--- Data supplied ---
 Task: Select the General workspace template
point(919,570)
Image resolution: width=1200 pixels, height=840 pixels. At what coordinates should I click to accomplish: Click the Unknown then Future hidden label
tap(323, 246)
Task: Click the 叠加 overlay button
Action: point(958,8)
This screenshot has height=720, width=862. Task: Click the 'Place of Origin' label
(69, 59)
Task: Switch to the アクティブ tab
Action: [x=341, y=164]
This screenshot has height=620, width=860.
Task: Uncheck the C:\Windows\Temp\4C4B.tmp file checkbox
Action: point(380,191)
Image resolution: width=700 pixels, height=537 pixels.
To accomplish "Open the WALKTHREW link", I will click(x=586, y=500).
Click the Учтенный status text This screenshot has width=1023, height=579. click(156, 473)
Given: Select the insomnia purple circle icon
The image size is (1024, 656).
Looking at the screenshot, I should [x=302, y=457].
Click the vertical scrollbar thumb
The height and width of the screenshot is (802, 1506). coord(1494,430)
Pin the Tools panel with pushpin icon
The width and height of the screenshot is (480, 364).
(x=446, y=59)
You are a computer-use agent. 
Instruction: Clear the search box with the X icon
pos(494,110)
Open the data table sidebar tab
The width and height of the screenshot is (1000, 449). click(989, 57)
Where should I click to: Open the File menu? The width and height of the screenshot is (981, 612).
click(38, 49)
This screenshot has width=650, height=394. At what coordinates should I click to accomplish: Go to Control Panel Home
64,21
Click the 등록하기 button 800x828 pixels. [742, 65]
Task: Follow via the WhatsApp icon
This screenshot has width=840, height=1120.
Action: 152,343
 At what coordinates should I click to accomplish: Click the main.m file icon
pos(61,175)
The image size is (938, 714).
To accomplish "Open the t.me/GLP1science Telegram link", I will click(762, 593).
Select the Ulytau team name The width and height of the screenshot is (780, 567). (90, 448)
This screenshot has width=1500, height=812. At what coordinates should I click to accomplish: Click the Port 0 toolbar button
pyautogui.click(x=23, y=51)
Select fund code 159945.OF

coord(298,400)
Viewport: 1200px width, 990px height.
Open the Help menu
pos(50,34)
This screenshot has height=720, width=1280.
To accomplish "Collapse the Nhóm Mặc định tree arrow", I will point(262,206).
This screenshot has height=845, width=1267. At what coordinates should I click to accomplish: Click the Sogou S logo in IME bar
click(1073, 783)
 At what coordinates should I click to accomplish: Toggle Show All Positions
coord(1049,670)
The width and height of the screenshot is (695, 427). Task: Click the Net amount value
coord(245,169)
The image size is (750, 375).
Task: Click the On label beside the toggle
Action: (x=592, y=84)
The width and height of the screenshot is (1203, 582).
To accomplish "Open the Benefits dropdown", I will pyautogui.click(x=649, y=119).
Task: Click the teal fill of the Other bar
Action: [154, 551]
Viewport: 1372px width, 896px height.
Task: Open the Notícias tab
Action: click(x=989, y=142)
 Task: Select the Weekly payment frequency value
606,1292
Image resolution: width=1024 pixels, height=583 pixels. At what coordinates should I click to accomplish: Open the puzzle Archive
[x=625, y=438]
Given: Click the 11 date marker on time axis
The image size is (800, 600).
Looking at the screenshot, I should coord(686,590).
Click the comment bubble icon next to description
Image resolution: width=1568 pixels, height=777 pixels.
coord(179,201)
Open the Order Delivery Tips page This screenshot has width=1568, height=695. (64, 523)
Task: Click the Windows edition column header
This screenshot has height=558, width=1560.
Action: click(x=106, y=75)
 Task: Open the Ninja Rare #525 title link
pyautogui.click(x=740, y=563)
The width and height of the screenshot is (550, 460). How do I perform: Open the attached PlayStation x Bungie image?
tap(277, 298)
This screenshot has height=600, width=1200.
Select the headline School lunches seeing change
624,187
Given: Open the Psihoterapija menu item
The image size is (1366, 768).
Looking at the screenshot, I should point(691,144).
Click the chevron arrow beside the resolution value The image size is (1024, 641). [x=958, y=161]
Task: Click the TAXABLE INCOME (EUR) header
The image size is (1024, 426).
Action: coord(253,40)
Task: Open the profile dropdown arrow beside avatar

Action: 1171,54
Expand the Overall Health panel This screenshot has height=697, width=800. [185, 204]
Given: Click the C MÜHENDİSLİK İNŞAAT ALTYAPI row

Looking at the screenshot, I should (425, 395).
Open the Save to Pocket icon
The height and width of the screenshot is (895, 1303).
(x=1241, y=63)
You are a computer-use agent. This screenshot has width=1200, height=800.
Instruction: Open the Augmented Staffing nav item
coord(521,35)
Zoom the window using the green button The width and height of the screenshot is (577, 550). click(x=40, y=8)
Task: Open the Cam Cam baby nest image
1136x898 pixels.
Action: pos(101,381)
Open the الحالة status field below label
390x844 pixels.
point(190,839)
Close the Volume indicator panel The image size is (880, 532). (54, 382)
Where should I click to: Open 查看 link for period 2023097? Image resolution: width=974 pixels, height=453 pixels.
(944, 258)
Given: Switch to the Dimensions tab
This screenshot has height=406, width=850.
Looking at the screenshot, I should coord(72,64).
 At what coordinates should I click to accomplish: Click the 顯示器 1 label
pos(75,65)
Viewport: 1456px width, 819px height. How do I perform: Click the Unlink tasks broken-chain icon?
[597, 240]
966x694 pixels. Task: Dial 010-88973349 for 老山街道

--- What to produce ---
Return the records exactly, character for character.

--- Output of the exercise ---
 Task: Select the General workspace template
point(919,570)
Image resolution: width=1200 pixels, height=840 pixels. At what coordinates should I click to accomplish: Click the Unknown then Future hidden label
tap(323, 246)
Task: Click the 叠加 overlay button
Action: point(958,8)
This screenshot has height=720, width=862. Task: Click the 'Place of Origin' label
(69, 59)
Task: Switch to the アクティブ tab
Action: [x=341, y=164]
This screenshot has height=620, width=860.
Task: Uncheck the C:\Windows\Temp\4C4B.tmp file checkbox
Action: point(380,191)
Image resolution: width=700 pixels, height=537 pixels.
To accomplish "Open the WALKTHREW link", I will click(x=586, y=500).
Click the Учтенный status text This screenshot has width=1023, height=579. click(156, 473)
Given: Select the insomnia purple circle icon
The image size is (1024, 656).
Looking at the screenshot, I should [x=302, y=457].
Click the vertical scrollbar thumb
The height and width of the screenshot is (802, 1506). coord(1494,430)
Pin the Tools panel with pushpin icon
The width and height of the screenshot is (480, 364).
(x=446, y=59)
You are a computer-use agent. 
Instruction: Clear the search box with the X icon
pos(494,110)
Open the data table sidebar tab
The width and height of the screenshot is (1000, 449). click(989, 57)
Where should I click to: Open the File menu? The width and height of the screenshot is (981, 612).
click(38, 49)
This screenshot has width=650, height=394. At what coordinates should I click to accomplish: Go to Control Panel Home
64,21
Click the 등록하기 button 800x828 pixels. [742, 65]
Task: Follow via the WhatsApp icon
This screenshot has width=840, height=1120.
Action: 152,343
 At what coordinates should I click to accomplish: Click the main.m file icon
pos(61,175)
The image size is (938, 714).
To accomplish "Open the t.me/GLP1science Telegram link", I will click(762, 593).
Select the Ulytau team name The width and height of the screenshot is (780, 567). (90, 448)
This screenshot has width=1500, height=812. At what coordinates should I click to accomplish: Click the Port 0 toolbar button
pyautogui.click(x=23, y=51)
Select fund code 159945.OF

coord(298,400)
Viewport: 1200px width, 990px height.
Open the Help menu
pos(50,34)
This screenshot has height=720, width=1280.
To accomplish "Collapse the Nhóm Mặc định tree arrow", I will point(262,206).
This screenshot has height=845, width=1267. At what coordinates should I click to accomplish: Click the Sogou S logo in IME bar
click(1073, 783)
 At what coordinates should I click to accomplish: Toggle Show All Positions
coord(1049,670)
The width and height of the screenshot is (695, 427). Task: Click the Net amount value
coord(245,169)
The image size is (750, 375).
Task: Click the On label beside the toggle
Action: (x=592, y=84)
The width and height of the screenshot is (1203, 582).
To accomplish "Open the Benefits dropdown", I will pyautogui.click(x=649, y=119).
Task: Click the teal fill of the Other bar
Action: [154, 551]
Viewport: 1372px width, 896px height.
Task: Open the Notícias tab
Action: click(x=989, y=142)
 Task: Select the Weekly payment frequency value
606,1292
Image resolution: width=1024 pixels, height=583 pixels. At what coordinates should I click to accomplish: Open the puzzle Archive
[x=625, y=438]
Given: Click the 11 date marker on time axis
The image size is (800, 600).
Looking at the screenshot, I should coord(686,590).
Click the comment bubble icon next to description
Image resolution: width=1568 pixels, height=777 pixels.
coord(179,201)
Open the Order Delivery Tips page This screenshot has width=1568, height=695. (64, 523)
Task: Click the Windows edition column header
This screenshot has height=558, width=1560.
Action: click(x=106, y=75)
 Task: Open the Ninja Rare #525 title link
pyautogui.click(x=740, y=563)
The width and height of the screenshot is (550, 460). How do I perform: Open the attached PlayStation x Bungie image?
tap(277, 298)
This screenshot has height=600, width=1200.
Select the headline School lunches seeing change
624,187
Given: Open the Psihoterapija menu item
The image size is (1366, 768).
Looking at the screenshot, I should point(691,144).
Click the chevron arrow beside the resolution value The image size is (1024, 641). [x=958, y=161]
Task: Click the TAXABLE INCOME (EUR) header
The image size is (1024, 426).
Action: coord(253,40)
Task: Open the profile dropdown arrow beside avatar

Action: 1171,54
Expand the Overall Health panel This screenshot has height=697, width=800. [185, 204]
Given: Click the C MÜHENDİSLİK İNŞAAT ALTYAPI row

Looking at the screenshot, I should (425, 395).
Open the Save to Pocket icon
The height and width of the screenshot is (895, 1303).
(x=1241, y=63)
You are a computer-use agent. This screenshot has width=1200, height=800.
Instruction: Open the Augmented Staffing nav item
coord(521,35)
Zoom the window using the green button The width and height of the screenshot is (577, 550). click(x=40, y=8)
Task: Open the Cam Cam baby nest image
1136x898 pixels.
Action: pos(101,381)
Open the الحالة status field below label
390x844 pixels.
point(190,839)
Close the Volume indicator panel The image size is (880, 532). (54, 382)
Where should I click to: Open 查看 link for period 2023097? Image resolution: width=974 pixels, height=453 pixels.
(944, 258)
Given: Switch to the Dimensions tab
This screenshot has height=406, width=850.
Looking at the screenshot, I should coord(72,64).
 At what coordinates should I click to accomplish: Click the 顯示器 1 label
pos(75,65)
Viewport: 1456px width, 819px height. How do I perform: Click the Unlink tasks broken-chain icon?
[597, 240]
966x694 pixels. Task: Dial 010-88973349 for 老山街道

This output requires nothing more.